(Collected data)
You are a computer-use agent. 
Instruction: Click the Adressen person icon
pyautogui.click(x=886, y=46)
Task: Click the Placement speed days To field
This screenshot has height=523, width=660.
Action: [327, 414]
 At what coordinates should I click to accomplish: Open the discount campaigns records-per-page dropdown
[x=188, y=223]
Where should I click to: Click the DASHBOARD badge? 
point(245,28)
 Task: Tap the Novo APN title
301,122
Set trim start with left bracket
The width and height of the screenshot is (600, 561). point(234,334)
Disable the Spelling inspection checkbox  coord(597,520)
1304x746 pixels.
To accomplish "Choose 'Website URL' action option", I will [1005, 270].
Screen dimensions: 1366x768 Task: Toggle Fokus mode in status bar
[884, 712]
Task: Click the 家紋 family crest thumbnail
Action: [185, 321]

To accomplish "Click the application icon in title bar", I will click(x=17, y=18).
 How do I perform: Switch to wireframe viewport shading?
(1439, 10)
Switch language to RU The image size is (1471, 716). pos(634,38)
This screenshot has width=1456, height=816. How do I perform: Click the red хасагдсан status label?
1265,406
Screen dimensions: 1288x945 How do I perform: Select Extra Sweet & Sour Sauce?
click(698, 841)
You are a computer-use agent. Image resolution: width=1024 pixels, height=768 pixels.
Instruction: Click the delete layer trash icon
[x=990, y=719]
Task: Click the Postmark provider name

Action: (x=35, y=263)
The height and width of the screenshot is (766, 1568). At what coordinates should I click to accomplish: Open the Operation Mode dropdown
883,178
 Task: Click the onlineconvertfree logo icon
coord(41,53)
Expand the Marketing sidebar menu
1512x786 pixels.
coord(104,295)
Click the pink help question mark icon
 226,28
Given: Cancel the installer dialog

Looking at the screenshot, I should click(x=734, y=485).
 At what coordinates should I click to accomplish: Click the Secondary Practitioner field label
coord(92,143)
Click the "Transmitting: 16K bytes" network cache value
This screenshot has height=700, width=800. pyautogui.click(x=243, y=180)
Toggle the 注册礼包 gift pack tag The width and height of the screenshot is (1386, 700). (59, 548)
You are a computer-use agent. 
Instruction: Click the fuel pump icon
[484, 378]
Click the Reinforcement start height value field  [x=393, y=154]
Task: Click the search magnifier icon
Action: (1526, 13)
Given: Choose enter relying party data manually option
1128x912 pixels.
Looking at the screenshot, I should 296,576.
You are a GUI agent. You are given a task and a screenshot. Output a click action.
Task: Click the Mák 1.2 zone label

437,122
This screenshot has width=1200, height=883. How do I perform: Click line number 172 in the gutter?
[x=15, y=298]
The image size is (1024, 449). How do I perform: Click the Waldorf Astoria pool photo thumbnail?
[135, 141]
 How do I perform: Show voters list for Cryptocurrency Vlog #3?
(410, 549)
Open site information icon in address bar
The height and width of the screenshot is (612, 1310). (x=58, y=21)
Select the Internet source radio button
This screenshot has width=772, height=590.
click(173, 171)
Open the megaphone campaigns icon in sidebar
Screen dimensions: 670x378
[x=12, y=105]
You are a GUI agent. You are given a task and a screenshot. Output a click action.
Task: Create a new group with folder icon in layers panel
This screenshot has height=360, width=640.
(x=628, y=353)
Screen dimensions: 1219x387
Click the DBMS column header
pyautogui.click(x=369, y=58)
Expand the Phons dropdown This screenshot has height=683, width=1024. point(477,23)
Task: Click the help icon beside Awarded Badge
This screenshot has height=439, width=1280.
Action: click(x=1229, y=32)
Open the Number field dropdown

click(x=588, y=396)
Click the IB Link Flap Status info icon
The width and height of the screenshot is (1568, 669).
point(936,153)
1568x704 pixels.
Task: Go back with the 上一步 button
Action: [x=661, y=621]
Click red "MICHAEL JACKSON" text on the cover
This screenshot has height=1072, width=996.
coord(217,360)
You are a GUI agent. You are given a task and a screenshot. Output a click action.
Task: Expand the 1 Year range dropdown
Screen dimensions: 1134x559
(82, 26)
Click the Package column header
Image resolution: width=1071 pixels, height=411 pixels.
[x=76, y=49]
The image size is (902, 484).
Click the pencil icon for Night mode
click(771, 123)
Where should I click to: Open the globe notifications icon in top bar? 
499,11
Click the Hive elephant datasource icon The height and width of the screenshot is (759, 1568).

Exercise details: Your output must be the exact lines from the one containing "Task: Expand the 1 Year range dropdown" through the end of the data above, both included, and nothing more.

Solved exercise:
Task: Expand the 1 Year range dropdown
Screen dimensions: 1134x559
(82, 26)
Click the Package column header
Image resolution: width=1071 pixels, height=411 pixels.
[x=76, y=49]
The image size is (902, 484).
Click the pencil icon for Night mode
click(771, 123)
Where should I click to: Open the globe notifications icon in top bar? 
499,11
Click the Hive elephant datasource icon The height and width of the screenshot is (759, 1568).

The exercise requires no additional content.